PROVIDED DATA START

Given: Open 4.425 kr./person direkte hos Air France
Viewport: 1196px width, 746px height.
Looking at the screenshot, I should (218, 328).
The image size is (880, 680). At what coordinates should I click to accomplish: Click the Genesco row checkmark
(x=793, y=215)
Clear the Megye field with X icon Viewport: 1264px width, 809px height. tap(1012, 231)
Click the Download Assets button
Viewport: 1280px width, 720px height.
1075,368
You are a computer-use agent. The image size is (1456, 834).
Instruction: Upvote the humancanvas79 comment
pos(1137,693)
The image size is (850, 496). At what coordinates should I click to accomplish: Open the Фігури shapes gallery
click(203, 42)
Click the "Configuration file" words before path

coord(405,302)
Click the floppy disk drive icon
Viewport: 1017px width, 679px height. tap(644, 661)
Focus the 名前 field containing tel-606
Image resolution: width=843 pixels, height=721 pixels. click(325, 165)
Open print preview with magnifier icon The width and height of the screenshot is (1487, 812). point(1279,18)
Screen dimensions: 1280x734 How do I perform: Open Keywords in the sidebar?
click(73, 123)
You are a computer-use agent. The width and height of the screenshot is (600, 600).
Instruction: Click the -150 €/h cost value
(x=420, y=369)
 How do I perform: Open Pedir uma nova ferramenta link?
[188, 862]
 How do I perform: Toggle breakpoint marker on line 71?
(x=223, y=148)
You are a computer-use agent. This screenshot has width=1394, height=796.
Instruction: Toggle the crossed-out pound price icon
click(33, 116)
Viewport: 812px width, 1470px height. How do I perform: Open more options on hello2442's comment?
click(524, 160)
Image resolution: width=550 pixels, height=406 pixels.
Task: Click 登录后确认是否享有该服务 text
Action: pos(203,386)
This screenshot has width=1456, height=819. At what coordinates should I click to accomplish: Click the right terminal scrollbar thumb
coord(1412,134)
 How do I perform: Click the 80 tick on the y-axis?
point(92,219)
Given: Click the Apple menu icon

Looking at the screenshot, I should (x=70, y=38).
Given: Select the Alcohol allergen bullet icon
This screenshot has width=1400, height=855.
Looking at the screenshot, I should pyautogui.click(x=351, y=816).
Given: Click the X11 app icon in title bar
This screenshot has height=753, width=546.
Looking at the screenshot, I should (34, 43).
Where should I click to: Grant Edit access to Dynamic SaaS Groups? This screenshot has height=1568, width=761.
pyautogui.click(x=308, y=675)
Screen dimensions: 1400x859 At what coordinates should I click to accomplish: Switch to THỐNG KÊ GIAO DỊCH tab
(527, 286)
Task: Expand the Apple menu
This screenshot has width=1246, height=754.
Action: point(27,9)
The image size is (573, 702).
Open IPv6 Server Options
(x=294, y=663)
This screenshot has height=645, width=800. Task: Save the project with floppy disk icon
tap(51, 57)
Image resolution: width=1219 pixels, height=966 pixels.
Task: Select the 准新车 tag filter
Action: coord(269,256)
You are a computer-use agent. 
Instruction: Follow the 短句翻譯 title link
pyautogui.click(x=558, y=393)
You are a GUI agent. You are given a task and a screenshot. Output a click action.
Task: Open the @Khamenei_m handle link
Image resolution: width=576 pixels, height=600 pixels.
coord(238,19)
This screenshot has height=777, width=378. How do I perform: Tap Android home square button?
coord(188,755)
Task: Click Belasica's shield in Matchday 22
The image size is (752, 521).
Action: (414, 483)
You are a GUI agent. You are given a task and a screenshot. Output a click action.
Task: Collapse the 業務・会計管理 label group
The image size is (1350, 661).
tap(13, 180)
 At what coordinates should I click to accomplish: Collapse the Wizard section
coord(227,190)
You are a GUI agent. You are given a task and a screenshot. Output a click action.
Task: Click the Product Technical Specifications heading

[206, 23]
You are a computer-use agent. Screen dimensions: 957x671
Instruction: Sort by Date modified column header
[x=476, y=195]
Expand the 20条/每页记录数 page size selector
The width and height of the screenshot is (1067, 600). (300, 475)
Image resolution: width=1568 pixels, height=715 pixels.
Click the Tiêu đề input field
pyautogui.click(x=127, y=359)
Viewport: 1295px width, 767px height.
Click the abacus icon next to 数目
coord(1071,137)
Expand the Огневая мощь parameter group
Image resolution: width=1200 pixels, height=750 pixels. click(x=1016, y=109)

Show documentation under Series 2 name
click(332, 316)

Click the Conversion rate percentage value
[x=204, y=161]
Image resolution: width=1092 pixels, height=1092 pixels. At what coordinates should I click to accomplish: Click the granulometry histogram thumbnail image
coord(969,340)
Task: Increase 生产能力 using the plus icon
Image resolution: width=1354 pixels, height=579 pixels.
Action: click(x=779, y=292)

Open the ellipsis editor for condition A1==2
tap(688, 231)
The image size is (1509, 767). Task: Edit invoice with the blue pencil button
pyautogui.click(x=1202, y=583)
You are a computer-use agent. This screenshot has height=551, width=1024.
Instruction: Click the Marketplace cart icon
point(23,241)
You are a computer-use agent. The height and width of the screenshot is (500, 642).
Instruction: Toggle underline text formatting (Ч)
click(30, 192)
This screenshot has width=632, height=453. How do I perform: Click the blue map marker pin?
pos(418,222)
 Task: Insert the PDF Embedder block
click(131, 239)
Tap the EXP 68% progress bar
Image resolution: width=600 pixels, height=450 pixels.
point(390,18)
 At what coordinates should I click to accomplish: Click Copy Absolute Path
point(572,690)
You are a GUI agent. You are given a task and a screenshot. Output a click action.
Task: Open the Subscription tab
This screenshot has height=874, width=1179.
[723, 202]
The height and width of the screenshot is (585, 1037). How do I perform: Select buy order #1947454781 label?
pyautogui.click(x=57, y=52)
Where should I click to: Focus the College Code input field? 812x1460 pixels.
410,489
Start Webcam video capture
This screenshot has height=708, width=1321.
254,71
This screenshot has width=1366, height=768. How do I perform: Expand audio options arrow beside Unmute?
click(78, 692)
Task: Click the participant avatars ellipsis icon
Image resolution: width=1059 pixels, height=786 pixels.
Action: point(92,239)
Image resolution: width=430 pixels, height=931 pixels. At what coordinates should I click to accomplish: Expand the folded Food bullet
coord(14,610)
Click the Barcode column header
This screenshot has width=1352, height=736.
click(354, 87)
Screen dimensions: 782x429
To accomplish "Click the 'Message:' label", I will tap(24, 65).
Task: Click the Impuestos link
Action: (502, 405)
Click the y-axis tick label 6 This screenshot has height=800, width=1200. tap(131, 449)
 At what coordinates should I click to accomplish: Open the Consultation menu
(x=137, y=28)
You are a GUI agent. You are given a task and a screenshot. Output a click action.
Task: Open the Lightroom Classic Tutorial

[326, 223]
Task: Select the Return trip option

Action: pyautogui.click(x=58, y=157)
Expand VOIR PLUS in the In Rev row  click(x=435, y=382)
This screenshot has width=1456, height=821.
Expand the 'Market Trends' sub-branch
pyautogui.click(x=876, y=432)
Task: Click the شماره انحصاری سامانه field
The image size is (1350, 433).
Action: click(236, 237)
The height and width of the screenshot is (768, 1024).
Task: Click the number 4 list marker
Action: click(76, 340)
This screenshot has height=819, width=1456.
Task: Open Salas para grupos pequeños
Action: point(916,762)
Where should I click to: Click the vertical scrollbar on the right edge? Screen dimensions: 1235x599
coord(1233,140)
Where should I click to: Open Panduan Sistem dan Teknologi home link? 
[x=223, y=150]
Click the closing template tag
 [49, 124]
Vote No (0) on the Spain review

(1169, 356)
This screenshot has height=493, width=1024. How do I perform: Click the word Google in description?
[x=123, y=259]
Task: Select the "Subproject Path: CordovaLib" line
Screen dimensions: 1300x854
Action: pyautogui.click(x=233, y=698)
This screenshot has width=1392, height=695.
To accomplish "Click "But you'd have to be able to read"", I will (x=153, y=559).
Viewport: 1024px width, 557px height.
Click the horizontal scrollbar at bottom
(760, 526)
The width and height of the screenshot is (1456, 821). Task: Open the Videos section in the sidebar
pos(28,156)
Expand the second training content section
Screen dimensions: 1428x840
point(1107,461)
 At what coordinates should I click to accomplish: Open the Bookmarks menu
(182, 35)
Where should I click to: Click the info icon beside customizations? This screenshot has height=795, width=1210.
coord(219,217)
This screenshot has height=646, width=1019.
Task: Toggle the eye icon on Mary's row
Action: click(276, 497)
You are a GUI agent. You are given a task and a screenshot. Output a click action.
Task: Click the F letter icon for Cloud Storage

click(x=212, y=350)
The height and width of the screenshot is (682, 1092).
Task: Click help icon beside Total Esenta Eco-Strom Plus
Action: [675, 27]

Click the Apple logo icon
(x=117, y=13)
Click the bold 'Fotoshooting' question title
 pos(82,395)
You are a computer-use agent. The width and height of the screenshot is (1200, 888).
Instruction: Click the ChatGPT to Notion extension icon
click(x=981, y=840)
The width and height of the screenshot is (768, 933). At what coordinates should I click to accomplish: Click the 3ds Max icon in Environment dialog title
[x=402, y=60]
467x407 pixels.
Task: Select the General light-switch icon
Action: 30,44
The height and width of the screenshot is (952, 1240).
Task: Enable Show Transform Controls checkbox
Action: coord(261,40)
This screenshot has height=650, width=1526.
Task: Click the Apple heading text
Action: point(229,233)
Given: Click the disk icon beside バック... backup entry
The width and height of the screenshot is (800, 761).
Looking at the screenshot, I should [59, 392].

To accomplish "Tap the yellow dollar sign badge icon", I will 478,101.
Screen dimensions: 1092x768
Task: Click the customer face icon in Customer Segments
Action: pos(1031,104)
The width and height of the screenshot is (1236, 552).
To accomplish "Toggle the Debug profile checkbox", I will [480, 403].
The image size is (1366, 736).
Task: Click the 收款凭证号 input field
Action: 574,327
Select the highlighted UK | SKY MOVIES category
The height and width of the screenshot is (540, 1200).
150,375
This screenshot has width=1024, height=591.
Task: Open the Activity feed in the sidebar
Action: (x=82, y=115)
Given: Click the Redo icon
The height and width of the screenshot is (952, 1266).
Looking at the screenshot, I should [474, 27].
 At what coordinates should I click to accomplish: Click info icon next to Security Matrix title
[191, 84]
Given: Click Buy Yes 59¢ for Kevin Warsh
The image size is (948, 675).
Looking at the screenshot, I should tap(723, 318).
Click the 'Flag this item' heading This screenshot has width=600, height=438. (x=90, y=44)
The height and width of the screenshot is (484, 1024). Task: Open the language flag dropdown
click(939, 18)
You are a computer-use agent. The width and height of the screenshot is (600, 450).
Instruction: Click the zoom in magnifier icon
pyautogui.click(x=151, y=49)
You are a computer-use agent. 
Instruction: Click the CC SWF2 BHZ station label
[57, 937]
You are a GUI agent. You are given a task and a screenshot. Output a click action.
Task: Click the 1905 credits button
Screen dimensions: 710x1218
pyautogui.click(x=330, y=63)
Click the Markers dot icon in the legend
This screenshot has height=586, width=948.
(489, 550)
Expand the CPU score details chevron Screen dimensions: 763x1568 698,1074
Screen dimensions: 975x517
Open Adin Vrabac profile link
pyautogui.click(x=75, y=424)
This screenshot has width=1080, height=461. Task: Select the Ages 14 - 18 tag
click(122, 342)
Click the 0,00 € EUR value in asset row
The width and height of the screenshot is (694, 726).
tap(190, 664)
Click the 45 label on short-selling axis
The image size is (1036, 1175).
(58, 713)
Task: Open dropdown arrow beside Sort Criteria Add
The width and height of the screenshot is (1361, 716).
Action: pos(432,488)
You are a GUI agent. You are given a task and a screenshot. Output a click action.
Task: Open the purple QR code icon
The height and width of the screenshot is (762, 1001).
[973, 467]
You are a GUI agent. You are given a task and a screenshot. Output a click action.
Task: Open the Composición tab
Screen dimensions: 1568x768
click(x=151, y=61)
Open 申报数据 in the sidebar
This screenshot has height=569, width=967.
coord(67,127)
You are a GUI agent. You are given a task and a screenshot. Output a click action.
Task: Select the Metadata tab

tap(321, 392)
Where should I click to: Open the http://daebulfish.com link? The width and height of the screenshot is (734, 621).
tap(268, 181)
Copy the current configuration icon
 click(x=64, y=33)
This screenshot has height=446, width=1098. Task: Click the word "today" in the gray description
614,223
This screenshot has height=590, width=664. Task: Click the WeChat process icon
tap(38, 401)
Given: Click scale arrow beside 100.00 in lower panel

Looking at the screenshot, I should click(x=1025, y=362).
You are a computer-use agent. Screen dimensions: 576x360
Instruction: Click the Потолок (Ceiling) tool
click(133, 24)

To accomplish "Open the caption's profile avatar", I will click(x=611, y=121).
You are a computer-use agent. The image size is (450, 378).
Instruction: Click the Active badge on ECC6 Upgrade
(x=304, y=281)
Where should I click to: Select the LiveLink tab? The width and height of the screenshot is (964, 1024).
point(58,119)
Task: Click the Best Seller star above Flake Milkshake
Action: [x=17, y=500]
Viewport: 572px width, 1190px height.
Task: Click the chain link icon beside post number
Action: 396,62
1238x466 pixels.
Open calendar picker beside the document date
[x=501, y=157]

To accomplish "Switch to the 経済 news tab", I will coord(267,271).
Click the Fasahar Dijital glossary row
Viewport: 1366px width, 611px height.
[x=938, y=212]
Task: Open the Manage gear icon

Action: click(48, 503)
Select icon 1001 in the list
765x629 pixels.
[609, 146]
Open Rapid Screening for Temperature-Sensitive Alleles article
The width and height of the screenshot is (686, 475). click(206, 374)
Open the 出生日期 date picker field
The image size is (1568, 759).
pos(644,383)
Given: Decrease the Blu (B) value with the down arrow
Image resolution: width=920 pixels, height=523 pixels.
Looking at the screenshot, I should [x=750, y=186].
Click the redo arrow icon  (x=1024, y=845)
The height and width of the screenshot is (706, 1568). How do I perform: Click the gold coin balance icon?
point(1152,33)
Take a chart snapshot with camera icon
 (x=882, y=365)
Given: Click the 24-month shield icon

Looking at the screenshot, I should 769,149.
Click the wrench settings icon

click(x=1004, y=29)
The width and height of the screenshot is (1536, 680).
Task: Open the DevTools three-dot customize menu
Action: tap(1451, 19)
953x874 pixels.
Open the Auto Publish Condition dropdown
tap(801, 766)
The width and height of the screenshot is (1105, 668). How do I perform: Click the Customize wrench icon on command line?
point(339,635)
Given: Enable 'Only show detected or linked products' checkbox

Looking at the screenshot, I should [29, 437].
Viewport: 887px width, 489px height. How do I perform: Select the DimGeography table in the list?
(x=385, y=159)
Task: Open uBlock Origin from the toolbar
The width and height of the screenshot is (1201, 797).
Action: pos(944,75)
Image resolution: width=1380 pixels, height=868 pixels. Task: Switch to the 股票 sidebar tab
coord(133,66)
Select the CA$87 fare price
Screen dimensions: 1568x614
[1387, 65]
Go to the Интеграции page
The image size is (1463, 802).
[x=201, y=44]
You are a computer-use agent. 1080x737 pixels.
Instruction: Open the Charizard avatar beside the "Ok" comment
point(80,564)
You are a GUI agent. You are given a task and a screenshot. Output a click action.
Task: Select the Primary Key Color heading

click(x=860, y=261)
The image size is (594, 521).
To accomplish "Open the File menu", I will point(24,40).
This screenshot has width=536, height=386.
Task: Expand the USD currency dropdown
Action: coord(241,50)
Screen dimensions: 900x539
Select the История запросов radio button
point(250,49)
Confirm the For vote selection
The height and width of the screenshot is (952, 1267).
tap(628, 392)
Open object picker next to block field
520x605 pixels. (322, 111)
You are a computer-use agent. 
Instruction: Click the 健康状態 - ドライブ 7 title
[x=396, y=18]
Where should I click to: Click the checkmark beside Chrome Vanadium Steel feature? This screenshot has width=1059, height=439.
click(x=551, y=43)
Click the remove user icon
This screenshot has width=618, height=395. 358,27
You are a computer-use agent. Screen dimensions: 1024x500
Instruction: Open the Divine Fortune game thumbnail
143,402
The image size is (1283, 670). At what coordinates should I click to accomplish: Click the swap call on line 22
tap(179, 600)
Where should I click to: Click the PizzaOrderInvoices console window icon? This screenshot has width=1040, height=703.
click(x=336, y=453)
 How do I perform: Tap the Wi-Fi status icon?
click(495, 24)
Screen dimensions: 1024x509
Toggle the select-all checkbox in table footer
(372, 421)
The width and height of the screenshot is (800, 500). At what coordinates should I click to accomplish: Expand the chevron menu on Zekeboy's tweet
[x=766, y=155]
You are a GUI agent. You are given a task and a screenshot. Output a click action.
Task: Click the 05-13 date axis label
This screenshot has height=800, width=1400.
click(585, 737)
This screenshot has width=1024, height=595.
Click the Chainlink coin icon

PROVIDED DATA END

Copy only the stretch running from the line containing "Screen dimensions: 1024x509" to the final line of the entries, both ends included, exactly as it stands.

Screen dimensions: 1024x509
Toggle the select-all checkbox in table footer
(372, 421)
The width and height of the screenshot is (800, 500). At what coordinates should I click to accomplish: Expand the chevron menu on Zekeboy's tweet
[x=766, y=155]
You are a GUI agent. You are given a task and a screenshot. Output a click action.
Task: Click the 05-13 date axis label
This screenshot has height=800, width=1400.
click(585, 737)
This screenshot has width=1024, height=595.
Click the Chainlink coin icon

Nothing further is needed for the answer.